WORK TASK —
Only the lines from the top of the data through the one with "Click the URL input field" are to be written out, each exactly as it stands.

INFORMATION GIVEN —
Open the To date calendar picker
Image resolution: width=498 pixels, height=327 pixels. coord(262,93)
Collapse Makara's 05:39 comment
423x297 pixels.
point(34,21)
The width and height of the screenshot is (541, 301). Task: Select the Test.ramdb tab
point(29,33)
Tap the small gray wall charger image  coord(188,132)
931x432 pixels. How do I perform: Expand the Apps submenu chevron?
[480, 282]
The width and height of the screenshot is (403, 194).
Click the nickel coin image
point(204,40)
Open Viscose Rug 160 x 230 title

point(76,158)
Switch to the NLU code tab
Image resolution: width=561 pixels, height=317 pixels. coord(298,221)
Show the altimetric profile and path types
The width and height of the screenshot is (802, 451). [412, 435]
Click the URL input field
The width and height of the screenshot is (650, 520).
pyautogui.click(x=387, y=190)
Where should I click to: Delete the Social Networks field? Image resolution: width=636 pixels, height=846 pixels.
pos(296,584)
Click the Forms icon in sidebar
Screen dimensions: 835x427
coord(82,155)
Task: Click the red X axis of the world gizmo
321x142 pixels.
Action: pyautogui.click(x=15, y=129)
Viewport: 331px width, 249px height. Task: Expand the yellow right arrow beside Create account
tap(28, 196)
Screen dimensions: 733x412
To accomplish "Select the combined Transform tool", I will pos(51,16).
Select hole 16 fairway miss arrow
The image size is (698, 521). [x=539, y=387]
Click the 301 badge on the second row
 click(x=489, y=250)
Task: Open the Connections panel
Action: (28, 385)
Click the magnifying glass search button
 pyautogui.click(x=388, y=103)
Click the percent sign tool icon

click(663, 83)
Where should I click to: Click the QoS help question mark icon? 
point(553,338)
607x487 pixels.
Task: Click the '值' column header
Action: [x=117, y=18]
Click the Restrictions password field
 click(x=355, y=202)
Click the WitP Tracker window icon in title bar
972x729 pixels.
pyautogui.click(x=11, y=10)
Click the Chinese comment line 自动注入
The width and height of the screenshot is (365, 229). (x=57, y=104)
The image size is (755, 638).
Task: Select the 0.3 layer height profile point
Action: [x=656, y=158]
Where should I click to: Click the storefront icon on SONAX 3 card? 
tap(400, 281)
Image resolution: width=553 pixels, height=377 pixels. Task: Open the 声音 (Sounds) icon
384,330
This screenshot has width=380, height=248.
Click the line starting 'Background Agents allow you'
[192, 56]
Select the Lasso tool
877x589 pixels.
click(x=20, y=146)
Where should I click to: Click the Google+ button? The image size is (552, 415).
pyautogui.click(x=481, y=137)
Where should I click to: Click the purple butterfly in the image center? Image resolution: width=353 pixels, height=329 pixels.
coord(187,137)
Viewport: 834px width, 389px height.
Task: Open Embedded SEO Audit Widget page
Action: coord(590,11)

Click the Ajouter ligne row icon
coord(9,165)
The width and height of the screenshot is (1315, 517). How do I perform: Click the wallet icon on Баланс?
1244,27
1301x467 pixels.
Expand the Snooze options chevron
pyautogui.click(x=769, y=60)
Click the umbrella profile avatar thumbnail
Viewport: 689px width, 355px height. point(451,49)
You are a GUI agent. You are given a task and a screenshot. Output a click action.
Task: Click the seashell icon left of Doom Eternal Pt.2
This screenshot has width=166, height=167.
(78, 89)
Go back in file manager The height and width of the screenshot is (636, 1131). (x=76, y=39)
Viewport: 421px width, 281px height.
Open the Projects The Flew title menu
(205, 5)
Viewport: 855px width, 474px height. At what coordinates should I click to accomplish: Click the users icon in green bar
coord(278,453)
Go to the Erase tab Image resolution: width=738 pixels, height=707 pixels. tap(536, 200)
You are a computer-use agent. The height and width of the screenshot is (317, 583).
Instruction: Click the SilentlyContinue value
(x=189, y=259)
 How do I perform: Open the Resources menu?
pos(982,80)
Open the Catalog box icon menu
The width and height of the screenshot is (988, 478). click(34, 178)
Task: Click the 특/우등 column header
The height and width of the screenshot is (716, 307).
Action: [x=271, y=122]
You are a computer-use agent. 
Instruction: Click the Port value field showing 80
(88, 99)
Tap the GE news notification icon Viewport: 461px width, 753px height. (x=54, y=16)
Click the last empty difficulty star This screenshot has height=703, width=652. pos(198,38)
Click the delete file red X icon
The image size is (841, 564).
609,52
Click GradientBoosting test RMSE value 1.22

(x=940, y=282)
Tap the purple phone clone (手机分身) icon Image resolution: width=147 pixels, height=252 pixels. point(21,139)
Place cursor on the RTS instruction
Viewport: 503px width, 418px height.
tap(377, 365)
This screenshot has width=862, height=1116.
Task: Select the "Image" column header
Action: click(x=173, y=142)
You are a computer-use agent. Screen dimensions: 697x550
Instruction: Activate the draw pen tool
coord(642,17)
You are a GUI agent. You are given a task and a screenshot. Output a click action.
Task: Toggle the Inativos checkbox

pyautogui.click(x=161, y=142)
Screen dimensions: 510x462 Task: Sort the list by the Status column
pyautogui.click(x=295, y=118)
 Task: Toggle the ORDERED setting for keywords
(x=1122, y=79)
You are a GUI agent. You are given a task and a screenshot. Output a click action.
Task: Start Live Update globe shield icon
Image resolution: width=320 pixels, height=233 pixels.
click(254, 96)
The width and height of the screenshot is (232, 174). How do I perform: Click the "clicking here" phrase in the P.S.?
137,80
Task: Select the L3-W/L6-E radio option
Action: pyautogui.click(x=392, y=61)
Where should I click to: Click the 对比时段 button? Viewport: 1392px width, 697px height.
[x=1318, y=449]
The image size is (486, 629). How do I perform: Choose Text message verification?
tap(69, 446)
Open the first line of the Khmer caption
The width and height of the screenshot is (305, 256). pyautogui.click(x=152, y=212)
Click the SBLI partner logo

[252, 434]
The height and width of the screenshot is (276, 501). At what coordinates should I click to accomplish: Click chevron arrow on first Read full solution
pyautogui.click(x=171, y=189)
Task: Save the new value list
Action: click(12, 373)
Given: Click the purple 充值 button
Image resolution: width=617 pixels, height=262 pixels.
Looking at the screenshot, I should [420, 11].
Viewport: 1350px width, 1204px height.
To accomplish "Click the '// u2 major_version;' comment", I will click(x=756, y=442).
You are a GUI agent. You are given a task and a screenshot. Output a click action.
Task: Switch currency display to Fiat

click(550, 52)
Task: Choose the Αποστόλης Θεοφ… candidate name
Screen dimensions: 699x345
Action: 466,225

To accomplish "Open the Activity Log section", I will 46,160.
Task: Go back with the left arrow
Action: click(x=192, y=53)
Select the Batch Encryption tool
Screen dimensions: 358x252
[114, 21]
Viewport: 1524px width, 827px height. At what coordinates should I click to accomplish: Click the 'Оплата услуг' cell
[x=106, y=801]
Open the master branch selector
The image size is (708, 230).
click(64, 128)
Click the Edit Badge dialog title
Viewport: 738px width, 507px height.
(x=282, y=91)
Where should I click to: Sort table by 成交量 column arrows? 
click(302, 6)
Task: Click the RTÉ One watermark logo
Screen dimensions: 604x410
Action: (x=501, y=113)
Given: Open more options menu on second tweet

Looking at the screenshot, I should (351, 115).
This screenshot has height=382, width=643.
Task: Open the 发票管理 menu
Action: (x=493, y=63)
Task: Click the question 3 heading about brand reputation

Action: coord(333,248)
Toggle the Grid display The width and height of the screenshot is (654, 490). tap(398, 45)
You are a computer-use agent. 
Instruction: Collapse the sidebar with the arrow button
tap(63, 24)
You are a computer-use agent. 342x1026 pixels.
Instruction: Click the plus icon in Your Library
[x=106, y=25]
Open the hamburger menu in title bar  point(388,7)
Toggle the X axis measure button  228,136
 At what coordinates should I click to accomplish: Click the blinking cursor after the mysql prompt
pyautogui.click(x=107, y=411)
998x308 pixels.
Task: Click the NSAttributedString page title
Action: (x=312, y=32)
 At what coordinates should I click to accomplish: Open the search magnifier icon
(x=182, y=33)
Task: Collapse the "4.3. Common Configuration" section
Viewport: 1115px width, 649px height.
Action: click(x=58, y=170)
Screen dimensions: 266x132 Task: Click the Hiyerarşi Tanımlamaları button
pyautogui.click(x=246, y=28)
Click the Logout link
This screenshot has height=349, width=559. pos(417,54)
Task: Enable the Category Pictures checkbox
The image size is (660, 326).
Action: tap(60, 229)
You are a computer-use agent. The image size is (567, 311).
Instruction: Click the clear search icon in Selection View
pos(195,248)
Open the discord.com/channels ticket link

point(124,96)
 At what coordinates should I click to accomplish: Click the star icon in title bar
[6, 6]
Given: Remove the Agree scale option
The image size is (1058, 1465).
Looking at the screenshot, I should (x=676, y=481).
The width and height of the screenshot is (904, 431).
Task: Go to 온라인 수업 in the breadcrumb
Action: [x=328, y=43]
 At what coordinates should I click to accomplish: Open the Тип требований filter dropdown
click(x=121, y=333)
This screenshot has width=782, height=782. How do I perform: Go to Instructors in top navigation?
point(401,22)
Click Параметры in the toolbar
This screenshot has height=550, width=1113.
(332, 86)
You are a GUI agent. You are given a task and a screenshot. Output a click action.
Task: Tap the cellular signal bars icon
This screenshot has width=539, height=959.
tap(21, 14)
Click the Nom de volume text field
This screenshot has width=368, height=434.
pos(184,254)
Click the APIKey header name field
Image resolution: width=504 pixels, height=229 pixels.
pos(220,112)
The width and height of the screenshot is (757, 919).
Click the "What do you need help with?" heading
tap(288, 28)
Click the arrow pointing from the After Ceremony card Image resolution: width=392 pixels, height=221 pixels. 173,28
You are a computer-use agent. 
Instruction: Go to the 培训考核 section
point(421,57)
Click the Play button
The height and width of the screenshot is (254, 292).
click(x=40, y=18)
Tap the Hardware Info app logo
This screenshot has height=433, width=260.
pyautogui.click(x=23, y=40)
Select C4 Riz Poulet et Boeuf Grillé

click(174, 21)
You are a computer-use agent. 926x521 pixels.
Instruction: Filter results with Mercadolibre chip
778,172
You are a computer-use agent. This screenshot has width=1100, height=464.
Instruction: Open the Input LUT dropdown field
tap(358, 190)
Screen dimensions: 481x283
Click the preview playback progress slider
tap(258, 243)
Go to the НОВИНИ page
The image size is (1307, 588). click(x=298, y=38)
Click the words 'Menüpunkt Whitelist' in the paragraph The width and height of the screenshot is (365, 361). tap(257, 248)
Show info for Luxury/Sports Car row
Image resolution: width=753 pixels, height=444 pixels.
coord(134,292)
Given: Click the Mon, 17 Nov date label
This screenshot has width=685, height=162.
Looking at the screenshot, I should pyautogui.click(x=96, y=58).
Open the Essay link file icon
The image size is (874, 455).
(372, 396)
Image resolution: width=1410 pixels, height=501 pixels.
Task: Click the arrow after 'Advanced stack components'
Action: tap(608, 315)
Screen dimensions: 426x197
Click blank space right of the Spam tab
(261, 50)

FINISHED EXERCISE —
Open the To date calendar picker
Image resolution: width=498 pixels, height=327 pixels. coord(262,93)
Collapse Makara's 05:39 comment
423x297 pixels.
point(34,21)
The width and height of the screenshot is (541, 301). Task: Select the Test.ramdb tab
point(29,33)
Tap the small gray wall charger image  coord(188,132)
931x432 pixels. How do I perform: Expand the Apps submenu chevron?
[480, 282]
The width and height of the screenshot is (403, 194).
Click the nickel coin image
point(204,40)
Open Viscose Rug 160 x 230 title

point(76,158)
Switch to the NLU code tab
Image resolution: width=561 pixels, height=317 pixels. coord(298,221)
Show the altimetric profile and path types
The width and height of the screenshot is (802, 451). [412, 435]
Click the URL input field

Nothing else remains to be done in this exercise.